Spin-off or not, shifting from first-person action to third-person stealth adventure seems drastic, even for publisher Deep Silver. The new approach can be periodically entertaining, but it does little for both the genre and Dead Island’s lore. Escape Dead Island is a stealth-based origin story that takes place after the first game. While there’s more emphasis on storytelling (“storytelling” being used very loosely), the action once again takes center stage. Imagine a bratty Sam Fisher stuck on a zombie infested island...you get the idea.


"The new approach can be periodically entertaining, but it does little for both the genre and Dead Island’s lore."

Most of the franchise’s key features are gone. The open world, complex weapon crafting and semi-realistic aesthetics have been replaced by linear storytelling and stylized comic book visuals. It’s a drastic departure, but for a spin-off budget release, Escape Dead Island delivers just enough thrills to warrant a playthrough. The story follows Cliff Calo, a pretentious jerk à la Far Cry 3’s Jason Brody, who sets sail with his friends to document the rumored events on Banoi. After arriving on the Narapela island, part of Banoi’s archipelago, things go awry and he starts questioning his sanity.

Despite being advertised as a mystery adventure, Escape Dead Island doesn’t exactly offer much mystery or adventure. The plot is predictable, the voice acting and writing are laughable and the linearity leaves no room for exploration. And yet, the stealth mechanics and third-person combat are fun, if not great, when everything works. Sneaking up on zombies and stabbing their necks with a screw driver is undeniably satisfying. The problem is that the poor AI and level designs conflict with the gameplay. 


"Sneaking up on zombies and stabbing their necks with a screw driver is undeniably satisfying."

At times, zombies are positioned in such a way that only a frontal assault is possible. They also seem to have better senses than Cliff as they can easily spot him from afar. Only a few strikes result in death. Trying to clear an area with more than five zombies without being detected is frustrating, and feels like a cheap way of spiking difficulty. Once detected, Cliff can fight back with his secondary weapon or use a pistol if enough ammo is available. Swinging around with an axe or bat is a blast. Once downed, Zombies can be finished off with a brutal special finisher, although the finisher-animation leaves Cliff vulnerable to attacks. Firearms are most powerful against tougher creatures like mini-bosses, but ammo is scarce and switching between weapons is slow and sluggish. 

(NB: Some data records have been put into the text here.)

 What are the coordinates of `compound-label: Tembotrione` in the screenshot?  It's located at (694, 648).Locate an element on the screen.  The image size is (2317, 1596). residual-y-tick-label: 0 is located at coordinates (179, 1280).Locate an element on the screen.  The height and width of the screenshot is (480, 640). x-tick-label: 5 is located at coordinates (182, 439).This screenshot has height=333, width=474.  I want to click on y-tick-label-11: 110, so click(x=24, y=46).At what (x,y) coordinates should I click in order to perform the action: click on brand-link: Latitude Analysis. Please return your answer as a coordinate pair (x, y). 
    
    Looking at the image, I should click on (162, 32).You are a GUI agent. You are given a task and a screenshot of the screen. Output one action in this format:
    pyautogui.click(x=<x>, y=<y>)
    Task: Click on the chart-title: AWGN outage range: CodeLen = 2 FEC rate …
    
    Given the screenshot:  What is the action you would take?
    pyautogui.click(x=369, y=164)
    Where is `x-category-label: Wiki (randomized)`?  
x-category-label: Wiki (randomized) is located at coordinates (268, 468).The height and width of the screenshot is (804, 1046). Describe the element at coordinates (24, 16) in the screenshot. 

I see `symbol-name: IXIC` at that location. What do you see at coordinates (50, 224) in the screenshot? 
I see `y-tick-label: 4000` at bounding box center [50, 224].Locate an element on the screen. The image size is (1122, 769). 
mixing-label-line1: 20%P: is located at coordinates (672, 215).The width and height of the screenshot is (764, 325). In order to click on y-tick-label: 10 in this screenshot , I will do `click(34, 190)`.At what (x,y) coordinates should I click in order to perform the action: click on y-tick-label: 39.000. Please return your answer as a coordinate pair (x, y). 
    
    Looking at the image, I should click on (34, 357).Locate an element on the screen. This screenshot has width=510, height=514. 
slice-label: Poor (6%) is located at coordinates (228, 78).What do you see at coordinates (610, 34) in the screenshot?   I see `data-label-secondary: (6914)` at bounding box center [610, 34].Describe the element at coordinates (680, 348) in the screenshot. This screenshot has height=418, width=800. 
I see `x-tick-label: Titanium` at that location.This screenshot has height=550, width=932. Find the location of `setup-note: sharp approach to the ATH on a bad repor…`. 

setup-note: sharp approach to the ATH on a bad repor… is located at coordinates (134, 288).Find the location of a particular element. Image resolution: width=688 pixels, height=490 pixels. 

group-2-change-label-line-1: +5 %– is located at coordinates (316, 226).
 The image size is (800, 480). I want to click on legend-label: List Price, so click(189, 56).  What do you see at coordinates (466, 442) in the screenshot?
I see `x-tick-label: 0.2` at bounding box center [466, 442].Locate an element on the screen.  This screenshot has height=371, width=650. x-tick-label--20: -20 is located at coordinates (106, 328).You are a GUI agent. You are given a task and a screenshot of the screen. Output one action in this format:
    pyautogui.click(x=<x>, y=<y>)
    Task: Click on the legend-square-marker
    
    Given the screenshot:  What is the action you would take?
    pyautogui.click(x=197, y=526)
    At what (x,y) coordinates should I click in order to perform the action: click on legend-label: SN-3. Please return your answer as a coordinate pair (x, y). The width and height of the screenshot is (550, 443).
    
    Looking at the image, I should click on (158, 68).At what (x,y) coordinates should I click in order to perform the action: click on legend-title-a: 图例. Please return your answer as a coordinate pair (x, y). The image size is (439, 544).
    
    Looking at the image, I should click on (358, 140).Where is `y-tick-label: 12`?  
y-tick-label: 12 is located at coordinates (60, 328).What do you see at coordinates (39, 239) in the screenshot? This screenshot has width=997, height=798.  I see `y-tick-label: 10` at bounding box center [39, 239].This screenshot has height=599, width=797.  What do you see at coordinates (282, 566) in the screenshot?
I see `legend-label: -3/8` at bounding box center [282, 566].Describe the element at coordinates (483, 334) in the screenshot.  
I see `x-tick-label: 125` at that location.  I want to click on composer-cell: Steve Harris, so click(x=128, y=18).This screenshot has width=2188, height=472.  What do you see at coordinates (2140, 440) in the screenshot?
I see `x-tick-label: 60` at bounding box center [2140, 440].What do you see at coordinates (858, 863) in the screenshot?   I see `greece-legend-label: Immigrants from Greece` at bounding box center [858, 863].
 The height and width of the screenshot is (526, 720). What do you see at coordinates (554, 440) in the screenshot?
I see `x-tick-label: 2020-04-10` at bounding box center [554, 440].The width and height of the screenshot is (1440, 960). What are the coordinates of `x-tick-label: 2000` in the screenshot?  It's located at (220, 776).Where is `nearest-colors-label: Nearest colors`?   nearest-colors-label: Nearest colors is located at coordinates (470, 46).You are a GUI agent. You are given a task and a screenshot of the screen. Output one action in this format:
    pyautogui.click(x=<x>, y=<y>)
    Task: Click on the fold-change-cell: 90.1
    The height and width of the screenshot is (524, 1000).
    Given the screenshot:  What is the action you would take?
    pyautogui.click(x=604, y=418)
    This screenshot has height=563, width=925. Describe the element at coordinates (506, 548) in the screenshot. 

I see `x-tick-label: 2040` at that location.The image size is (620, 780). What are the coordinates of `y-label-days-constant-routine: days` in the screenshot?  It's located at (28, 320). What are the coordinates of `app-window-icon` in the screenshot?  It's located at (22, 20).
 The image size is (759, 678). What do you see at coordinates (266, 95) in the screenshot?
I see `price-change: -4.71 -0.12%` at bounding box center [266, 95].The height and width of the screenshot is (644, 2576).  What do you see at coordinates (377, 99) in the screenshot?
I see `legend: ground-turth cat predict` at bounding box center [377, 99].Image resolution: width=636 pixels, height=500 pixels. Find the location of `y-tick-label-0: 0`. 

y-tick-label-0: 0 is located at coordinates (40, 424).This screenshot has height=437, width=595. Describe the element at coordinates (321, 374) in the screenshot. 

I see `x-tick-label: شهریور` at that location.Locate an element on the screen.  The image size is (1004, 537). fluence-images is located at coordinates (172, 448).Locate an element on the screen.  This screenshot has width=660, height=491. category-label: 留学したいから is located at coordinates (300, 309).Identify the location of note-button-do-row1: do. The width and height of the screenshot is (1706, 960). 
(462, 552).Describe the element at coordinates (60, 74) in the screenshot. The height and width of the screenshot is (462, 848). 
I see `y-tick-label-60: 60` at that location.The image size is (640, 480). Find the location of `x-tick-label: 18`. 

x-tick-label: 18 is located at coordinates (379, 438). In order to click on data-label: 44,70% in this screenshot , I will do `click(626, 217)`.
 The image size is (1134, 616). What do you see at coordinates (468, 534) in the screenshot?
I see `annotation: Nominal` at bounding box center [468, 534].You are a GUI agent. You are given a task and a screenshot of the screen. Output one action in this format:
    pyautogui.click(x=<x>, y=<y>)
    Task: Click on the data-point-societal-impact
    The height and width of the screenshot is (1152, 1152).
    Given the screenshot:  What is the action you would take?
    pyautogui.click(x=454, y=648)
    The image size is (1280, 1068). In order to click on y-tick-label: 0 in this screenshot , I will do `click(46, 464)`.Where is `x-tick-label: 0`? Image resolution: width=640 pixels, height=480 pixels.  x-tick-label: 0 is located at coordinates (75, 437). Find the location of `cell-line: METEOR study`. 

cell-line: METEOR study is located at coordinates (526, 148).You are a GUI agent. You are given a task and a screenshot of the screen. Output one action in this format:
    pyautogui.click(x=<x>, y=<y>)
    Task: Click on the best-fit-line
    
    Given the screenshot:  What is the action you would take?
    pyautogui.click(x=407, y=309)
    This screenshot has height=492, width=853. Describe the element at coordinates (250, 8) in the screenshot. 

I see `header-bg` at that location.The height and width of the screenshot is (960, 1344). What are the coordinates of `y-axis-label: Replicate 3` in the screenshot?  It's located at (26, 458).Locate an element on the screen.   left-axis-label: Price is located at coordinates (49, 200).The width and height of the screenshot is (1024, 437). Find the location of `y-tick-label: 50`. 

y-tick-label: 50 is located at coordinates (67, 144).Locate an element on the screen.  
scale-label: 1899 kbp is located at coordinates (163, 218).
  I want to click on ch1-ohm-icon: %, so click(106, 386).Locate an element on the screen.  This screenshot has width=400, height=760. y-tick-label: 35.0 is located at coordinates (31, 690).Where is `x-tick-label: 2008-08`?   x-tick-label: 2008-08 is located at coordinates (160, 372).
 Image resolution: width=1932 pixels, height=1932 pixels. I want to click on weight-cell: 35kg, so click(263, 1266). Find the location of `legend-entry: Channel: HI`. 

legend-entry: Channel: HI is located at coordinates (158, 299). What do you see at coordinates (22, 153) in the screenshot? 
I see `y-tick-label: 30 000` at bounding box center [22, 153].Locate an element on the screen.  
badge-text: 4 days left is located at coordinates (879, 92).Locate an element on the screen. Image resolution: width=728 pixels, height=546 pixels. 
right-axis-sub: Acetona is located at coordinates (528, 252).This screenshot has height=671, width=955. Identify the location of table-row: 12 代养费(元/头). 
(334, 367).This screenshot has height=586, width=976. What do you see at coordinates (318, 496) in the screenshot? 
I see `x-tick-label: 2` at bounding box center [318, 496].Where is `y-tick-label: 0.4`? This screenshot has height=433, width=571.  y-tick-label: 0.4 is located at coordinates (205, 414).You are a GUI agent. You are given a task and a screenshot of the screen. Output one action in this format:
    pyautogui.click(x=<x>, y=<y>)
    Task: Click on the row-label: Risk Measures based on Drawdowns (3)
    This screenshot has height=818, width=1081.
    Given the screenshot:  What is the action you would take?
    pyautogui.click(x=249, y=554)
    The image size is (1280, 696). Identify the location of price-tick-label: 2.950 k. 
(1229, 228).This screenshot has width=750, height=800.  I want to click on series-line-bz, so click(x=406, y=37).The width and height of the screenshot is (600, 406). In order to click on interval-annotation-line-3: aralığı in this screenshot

Equipped with a camera, Cliff can take pictures of various objects in the environment. Some photos reveal further details about the island and its inhabitants, while others serve as mere collectibles. There are tape recordings and letters scattered all over the island too. They offer glimpses into what might have happened before the outbreak, but since the actual story is so weak, they’re not worth seeking out.   


"Escape Dead Island isn’t a bad game, it’s just an extremely average one. The gameplay is safe, at worst, and emphasizing storytelling in Dead Island isn’t something fans ever asked for."

The comic book aesthetics are a nice touch, but the stiff animations nearly ruin the overall visuals. Characters move like ragdolls, and the lip-syncing is practically nonexistent. The still illustrations, which serve as the game’s cutscenes, are far more impressive. There’s more life depicted in these drawings than in the awkwardly rendered models. There’s little environmental variety too. Considering that half the game consists of annoying backtracking, the scope of the island feels incredibly small.

Escape Dead Island isn’t a bad game, it’s just an extremely average one. The gameplay is safe, at worst, and emphasizing storytelling in Dead Island isn’t something fans ever asked for. In fact, Escape Dead Island may be hugely disappointing for anyone who expects the same thrills from the original Dead Island. With a relatively low asking price and some occasionally fun combat, gamers can do a lot worse...as long as expectations are kept in check.